Pois eu digo – e esta é a novidade que proponho –, “onde esteve o Superego, que esteja o Ego”. Traduzindo: vamos entender como as leis de nosso Superego foram construídas. As problemáticas, tolas ou injustas (“a masturbação é pecado e vai te mandar para o inferno”) serão canceladas, pois o Ego discorda delas. As interessantes e apreciadas (“você tem que ser honesto”) serão trazidas para mim, para meu Eu, para o Ego, e por ele apropriadas: eu não “tenho” que ser honesto; eu acho bom ser honesto, eu “quero” ser honesto.

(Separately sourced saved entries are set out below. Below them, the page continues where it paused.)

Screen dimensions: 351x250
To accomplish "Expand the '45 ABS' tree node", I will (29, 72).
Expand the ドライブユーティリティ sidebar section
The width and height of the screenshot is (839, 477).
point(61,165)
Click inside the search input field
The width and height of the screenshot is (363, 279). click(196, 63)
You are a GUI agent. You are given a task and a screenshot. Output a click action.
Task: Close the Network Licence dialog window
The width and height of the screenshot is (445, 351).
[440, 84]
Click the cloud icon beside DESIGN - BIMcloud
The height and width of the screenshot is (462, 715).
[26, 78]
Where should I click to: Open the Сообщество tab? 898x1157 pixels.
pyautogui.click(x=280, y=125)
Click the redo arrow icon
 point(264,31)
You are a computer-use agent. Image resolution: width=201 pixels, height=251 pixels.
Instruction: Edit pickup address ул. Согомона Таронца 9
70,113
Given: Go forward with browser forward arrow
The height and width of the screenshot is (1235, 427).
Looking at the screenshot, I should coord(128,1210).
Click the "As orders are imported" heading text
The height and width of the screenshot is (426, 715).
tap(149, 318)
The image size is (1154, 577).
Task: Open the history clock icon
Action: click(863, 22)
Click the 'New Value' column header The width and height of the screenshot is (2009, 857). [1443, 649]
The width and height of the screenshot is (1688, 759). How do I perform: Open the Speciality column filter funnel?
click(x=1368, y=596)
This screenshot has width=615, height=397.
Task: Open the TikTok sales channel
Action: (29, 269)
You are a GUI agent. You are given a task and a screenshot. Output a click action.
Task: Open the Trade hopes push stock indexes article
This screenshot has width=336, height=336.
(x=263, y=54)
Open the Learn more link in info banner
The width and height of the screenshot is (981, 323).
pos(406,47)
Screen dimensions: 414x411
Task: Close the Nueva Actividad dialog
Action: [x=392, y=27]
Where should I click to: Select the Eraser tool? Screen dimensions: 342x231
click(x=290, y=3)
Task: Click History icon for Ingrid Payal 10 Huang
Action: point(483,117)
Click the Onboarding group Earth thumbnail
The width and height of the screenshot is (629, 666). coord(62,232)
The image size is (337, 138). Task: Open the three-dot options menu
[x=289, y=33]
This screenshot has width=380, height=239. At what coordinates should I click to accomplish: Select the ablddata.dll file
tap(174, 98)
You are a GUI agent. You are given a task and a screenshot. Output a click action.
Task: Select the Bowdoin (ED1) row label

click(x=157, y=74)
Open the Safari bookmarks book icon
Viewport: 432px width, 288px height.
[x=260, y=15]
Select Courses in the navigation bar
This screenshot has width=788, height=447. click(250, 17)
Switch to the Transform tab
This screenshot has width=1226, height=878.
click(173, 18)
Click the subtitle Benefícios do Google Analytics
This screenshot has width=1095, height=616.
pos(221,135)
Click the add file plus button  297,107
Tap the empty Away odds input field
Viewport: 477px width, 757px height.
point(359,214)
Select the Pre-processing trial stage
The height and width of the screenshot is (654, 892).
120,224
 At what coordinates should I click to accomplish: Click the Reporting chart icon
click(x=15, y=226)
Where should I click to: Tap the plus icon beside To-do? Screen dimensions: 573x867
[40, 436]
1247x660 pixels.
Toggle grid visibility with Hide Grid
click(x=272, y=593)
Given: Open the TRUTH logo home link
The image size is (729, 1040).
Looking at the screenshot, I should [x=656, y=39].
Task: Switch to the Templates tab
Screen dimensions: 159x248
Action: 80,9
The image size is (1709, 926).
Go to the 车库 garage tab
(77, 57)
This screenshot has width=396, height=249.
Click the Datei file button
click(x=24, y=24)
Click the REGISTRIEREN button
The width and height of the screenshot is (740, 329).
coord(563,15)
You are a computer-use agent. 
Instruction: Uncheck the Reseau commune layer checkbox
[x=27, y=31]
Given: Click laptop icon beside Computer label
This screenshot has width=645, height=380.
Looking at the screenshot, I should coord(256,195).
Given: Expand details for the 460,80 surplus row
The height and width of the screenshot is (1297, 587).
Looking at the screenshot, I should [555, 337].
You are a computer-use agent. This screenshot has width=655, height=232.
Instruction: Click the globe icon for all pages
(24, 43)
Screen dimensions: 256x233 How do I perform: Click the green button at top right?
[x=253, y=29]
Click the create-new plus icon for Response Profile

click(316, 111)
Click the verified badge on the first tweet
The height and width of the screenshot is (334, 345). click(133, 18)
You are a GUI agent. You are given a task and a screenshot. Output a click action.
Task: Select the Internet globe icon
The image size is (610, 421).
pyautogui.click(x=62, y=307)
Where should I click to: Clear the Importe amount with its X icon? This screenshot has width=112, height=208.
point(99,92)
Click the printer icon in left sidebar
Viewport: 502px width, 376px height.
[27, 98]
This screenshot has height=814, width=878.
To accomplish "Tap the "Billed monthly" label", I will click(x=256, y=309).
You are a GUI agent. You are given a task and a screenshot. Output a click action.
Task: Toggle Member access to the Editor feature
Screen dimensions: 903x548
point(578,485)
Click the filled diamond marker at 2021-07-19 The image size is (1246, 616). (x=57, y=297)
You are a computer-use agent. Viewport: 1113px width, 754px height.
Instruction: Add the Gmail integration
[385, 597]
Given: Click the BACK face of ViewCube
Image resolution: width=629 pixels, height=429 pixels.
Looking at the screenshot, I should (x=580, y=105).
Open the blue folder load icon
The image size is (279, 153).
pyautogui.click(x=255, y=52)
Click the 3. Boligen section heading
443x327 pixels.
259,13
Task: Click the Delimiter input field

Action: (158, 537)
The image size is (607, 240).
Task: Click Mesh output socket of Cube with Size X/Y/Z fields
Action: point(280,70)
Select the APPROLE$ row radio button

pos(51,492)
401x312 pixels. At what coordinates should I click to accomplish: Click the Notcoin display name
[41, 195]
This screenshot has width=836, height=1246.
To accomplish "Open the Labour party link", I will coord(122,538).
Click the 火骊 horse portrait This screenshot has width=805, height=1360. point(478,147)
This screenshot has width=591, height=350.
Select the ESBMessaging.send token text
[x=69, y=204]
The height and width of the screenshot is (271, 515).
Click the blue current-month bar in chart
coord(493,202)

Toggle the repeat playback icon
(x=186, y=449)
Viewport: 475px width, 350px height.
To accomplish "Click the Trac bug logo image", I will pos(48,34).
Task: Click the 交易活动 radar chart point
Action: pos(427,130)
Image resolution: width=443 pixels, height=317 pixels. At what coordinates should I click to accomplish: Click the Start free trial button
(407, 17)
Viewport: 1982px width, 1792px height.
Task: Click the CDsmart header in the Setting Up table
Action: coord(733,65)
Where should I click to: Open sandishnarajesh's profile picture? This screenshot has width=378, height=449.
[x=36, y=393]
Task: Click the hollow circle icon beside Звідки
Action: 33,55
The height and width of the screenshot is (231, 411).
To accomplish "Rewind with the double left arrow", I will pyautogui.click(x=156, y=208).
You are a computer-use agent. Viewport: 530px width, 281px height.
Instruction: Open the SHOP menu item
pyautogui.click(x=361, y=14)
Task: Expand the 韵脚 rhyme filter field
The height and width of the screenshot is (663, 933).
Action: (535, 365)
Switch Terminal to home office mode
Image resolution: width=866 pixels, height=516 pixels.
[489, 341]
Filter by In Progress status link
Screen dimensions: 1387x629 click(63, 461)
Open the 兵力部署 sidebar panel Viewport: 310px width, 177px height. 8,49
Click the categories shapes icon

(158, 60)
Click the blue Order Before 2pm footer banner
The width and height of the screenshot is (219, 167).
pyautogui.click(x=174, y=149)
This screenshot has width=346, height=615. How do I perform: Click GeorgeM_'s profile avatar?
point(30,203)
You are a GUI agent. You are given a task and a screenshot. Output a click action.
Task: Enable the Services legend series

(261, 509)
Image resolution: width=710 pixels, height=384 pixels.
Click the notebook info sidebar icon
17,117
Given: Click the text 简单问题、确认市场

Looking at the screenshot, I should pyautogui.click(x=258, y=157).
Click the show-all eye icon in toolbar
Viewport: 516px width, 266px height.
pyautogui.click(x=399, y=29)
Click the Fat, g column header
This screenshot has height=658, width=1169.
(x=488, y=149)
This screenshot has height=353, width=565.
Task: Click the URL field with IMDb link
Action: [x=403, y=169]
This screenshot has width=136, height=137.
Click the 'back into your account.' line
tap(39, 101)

A honestidade será um valor meu, nunca uma tarefa imposta por uma instância “acima de mim” (“das Über-ich”, o Superego).
A meta da psicanálise será, portanto, me tornar sujeito de meus verbos, dono de meus valores, gerente dos meus desejos. Ela investigará como o complexo de Édipo (como fui enrolado pelos problemas de meus pais, que não tinham nada a ver comigo) me levou a ter minha cabeça tumultuada por essa guerra interna.
Através dessa investigação, saberei como meus desejos foram distorcidos pela guerra, como eles podem ser (expurgada a distorção), como meu Superego foi formado, como ele me manipula e me leva a exteriorizar a relação que tenho com ele (trazendo a guerra fodão/merda para minha relação com o mundo). Da consciência virá o desejo de justiça – esta é a maior força da psicanálise – e dele, o desmonte da manipulação, para que eu – o Ego – esteja na gerência da minha vida.
Espinoza disse que a liberdade consiste em conhecer os cordéis que nos manipulam: eis aí a função da psicanálise.